The story has many twists and turns, but it ultimately reaches an uneasy climax with Glendon face to face with his former wife, who has moved on with her life and remarried. I call it an "uneasy climax" because their reunion is not a one-moment event. It isn't that Glendon receives what he seeks (or is rejected) in an instant and the story ends. Glendon instead stays, with the permission of Blue's abundantly gracious husband, on Blue's property, waiting for the grace and forgiveness he so desperately needs, or waiting to be turned away with finality. It is ultimately an act that would seem to turn Glendon away from Blue that results in their reconciliation (which is a paradox of grace, that we find it when it seems we would be least likely to).

The story is told from Monte Becket's perspective, and thus it is full of literary allusions and lofty vocabulary (which I found different from the narrator in Peace Like a River). Glendon Hale is implicitly and explicitly compared to both Peter Pan and Don Quixote, both apt comparisons.
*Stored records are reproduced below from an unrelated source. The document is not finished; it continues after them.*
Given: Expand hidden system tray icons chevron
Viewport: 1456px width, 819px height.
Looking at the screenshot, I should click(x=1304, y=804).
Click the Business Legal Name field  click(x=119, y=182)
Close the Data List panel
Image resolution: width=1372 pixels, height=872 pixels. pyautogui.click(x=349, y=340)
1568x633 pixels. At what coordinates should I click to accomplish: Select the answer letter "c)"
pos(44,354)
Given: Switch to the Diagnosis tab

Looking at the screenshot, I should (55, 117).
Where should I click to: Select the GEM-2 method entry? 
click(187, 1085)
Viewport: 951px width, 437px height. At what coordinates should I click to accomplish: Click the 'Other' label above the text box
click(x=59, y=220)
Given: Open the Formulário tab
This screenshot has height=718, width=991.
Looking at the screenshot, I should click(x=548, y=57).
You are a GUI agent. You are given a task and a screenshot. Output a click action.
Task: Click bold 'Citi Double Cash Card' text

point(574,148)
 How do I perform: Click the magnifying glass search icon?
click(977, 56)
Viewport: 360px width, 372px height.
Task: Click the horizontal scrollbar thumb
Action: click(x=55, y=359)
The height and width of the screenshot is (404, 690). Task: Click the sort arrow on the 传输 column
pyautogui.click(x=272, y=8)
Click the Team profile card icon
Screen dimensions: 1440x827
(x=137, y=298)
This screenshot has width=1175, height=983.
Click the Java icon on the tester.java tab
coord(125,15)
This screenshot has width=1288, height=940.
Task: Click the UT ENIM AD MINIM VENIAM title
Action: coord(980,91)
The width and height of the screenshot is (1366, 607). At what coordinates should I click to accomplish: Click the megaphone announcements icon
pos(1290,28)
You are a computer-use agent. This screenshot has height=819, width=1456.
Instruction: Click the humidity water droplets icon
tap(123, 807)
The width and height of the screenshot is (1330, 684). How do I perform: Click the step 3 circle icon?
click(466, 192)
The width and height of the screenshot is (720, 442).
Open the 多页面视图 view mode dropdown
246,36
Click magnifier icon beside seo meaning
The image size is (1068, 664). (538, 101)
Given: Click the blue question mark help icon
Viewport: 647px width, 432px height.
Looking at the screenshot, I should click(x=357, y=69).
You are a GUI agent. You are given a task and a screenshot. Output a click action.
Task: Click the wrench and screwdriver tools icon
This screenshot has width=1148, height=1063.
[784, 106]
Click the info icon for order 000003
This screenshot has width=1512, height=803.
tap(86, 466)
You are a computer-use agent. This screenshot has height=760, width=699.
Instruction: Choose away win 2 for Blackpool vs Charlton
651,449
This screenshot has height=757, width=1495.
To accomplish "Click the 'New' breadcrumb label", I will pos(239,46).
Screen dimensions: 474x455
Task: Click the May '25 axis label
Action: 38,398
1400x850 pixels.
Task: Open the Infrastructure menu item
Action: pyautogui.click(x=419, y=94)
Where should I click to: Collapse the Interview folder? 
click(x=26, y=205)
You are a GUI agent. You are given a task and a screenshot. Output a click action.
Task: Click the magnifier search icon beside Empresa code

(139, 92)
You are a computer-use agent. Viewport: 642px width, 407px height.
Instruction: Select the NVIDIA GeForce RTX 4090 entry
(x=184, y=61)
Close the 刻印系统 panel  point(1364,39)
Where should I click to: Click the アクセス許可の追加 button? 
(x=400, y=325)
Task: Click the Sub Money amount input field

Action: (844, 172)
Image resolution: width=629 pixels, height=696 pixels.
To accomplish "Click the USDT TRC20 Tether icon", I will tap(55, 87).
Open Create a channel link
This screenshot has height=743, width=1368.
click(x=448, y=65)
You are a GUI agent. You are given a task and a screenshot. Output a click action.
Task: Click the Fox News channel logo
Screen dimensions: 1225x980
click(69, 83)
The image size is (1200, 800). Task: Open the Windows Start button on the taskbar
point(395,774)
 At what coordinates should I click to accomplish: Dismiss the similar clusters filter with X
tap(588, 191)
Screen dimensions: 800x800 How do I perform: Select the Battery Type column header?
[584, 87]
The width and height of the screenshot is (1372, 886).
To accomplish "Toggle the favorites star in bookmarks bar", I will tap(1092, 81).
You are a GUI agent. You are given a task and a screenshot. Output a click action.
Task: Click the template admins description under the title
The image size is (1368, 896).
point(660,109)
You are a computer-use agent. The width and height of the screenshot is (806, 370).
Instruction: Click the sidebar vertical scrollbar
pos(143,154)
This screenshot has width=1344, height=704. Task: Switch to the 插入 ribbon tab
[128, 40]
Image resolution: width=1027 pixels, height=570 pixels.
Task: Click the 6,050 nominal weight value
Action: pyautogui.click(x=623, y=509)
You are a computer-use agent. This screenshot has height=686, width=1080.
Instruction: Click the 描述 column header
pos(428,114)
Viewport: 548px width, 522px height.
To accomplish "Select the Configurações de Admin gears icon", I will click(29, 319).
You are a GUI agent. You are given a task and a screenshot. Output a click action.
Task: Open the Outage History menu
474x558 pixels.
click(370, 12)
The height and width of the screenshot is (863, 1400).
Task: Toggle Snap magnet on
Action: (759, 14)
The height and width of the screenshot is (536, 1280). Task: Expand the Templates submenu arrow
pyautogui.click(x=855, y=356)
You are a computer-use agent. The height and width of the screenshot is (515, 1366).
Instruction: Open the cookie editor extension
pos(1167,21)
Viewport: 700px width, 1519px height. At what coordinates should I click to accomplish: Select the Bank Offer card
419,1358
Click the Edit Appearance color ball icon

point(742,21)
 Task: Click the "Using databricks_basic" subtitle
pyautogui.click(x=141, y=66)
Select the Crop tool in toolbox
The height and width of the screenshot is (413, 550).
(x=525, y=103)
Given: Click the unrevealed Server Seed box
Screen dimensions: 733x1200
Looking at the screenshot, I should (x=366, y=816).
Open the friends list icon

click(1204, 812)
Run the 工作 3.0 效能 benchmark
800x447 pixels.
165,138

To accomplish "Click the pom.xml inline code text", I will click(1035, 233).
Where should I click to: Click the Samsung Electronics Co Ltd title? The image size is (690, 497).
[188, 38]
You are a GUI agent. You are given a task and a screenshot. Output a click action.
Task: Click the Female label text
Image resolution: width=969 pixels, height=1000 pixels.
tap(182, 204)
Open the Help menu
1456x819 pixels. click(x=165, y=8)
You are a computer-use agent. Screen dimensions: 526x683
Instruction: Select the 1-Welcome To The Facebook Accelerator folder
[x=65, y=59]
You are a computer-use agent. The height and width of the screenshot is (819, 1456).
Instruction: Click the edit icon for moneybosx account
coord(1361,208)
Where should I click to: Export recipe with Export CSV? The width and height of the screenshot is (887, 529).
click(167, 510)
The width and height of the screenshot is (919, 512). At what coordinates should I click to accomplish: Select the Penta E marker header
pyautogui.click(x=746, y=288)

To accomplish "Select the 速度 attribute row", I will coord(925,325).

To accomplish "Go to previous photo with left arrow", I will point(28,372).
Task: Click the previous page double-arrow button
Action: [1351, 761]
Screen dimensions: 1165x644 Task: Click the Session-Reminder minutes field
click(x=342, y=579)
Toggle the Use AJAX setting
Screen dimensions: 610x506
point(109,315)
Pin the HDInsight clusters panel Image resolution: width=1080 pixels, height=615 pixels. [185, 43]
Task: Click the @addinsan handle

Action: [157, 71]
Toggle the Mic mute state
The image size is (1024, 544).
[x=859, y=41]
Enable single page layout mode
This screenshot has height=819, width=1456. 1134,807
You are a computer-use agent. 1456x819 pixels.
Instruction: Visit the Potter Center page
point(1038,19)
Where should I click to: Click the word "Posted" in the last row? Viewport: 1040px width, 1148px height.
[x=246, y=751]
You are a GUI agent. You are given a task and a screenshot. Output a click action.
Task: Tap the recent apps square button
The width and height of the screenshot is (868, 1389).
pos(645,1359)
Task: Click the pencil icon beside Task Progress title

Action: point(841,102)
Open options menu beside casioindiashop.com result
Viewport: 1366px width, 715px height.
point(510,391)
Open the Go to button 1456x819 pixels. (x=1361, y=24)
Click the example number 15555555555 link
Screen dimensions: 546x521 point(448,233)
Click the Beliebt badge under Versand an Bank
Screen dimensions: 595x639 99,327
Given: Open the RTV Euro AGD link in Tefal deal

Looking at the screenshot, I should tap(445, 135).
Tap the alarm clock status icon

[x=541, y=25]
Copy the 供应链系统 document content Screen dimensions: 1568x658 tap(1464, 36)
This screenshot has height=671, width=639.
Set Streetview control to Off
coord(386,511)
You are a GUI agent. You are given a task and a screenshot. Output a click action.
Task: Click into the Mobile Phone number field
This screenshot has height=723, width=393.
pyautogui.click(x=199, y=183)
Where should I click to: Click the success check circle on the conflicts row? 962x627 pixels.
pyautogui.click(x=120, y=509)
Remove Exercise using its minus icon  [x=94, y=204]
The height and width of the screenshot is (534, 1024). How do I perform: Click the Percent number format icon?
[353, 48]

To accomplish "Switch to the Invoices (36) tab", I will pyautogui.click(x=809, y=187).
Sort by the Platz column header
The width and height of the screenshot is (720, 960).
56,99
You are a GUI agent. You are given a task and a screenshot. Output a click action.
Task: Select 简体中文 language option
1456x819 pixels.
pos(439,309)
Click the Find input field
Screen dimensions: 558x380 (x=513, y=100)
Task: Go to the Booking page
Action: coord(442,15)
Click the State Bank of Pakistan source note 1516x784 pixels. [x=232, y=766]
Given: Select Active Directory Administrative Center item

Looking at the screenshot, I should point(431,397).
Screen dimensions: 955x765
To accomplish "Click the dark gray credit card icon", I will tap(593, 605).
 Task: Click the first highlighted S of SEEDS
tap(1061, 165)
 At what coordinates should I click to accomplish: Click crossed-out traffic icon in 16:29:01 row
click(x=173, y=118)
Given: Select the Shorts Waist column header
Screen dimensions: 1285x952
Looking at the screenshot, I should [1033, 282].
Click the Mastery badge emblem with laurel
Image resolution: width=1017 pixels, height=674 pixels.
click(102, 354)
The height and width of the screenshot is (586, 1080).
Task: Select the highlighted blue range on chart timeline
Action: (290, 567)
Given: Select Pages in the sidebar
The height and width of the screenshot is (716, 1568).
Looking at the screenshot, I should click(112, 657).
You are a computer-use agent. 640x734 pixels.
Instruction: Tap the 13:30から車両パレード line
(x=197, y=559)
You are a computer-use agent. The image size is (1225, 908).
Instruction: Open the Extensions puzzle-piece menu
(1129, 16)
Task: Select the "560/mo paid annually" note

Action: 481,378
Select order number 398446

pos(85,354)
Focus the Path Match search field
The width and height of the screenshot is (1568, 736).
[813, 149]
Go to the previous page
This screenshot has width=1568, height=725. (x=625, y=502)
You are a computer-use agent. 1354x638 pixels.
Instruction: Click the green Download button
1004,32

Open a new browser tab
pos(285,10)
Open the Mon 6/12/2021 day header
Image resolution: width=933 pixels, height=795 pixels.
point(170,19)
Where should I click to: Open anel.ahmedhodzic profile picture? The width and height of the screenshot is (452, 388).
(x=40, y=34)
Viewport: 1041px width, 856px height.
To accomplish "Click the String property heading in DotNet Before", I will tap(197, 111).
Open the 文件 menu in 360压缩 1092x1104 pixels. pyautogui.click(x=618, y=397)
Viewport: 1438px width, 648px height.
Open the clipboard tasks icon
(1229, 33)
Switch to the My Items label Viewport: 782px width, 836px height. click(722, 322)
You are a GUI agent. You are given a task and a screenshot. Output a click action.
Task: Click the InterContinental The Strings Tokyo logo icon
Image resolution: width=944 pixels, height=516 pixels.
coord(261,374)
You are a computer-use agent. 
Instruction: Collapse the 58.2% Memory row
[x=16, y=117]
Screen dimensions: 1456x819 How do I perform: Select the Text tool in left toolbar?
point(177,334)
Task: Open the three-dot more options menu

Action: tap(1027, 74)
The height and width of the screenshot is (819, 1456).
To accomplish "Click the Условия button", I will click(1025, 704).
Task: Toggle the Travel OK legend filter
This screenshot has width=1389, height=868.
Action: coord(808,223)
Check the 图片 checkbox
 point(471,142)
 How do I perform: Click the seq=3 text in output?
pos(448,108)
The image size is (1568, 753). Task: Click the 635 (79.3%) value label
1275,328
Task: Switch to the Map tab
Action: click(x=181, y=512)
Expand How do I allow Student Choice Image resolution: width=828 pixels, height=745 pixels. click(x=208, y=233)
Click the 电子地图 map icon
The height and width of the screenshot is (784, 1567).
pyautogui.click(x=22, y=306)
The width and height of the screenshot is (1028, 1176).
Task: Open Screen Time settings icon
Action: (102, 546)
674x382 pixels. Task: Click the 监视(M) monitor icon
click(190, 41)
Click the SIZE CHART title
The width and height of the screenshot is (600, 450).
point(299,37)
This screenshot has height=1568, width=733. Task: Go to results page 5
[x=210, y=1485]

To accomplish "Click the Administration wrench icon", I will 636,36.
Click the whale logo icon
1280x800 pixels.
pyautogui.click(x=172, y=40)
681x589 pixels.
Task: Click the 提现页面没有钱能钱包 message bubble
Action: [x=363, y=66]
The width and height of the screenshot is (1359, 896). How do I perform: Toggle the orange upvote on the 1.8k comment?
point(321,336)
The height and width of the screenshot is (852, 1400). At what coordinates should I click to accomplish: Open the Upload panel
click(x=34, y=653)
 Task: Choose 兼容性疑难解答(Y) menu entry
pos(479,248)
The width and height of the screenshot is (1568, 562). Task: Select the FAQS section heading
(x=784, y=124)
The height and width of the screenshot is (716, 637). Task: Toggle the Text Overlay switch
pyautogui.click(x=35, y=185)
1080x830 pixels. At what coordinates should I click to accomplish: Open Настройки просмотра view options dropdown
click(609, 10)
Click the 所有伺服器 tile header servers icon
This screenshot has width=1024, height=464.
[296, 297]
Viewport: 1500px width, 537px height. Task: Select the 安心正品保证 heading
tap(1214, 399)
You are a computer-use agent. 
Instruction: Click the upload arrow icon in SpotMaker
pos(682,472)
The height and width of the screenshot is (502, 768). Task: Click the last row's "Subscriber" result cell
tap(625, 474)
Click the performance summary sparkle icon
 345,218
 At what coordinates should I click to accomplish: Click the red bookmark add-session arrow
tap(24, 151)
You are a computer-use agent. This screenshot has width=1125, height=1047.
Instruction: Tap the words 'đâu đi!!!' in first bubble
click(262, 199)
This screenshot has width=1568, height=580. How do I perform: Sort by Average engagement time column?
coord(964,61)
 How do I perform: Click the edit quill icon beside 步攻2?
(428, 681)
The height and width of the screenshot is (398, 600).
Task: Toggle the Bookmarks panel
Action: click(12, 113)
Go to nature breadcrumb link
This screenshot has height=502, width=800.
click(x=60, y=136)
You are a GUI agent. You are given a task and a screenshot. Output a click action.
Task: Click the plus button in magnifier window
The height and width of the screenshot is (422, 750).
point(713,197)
Glendon Hale is in many ways quixotic: He is living in a world in which the glory of the old west is coming to a close under the rise of technological innovation, and his quest is a "quest of honor," of seemingly little value to what is going on around him. But he is like Peter Pan in that, even in this changing world, he is the unaging spirit of youth, sprightly even in his advanced years. This is contrasted to Charles Siringo, who, driven by resentment and reputation, seems nothing more than old bones and leathery skin. Having nothing to live for but immortality, he shows his age through every wrinkle of his face. He is like Javert, inexorably tracking Glendon even when his reason for doing so is unclear to himself. There is no room in him for grace.

The book is fairly fast-paced, though not in a traditional sense (i.e., the plot is not convoluted and mysterious to keep the reader engrossed). What keeps the reader reading is attachment to the vivid characters. The chapters are all very short (attributed to the galloping, page-turner nature of old westerns [an alternate theory is that each chapter is around 1,000 words, the number Becket vows to write each day until his book is finished]). Most chapters end on a cliffhanger, but the suspense at the end of the chapter is not of the kind manufactured by withholding necessary information. Instead, the chapter endings generate a natural curiosity about the characters and the events that will befall them next. Enger writes the story in such a way that it is hard to put down.

So Brave, Young, and Handsome is not about the unbelievable, at times fantastic, miracles of life, but is more about the subtle miracles that happen in our everyday lives—the miracles of love, fidelity, friendship, forgiveness, and grace. None of the characters seem deserving of any of these, but it is the divine nature of the Giver that allows them to be recipients of the gifts. Because of the subtlety, the book does not seem as grand in scale as Enger's last book—and it isn't. There aren't as many powerful images that stick with the reader upon finishing. But rather than this being a step backward, So Brave, Young, and Handsome seems more a step to the side: It is a beautiful book in its own right, and it shows that there is beauty even in the seemingly mundane. Grace is within everyone's reach, if only they would respond.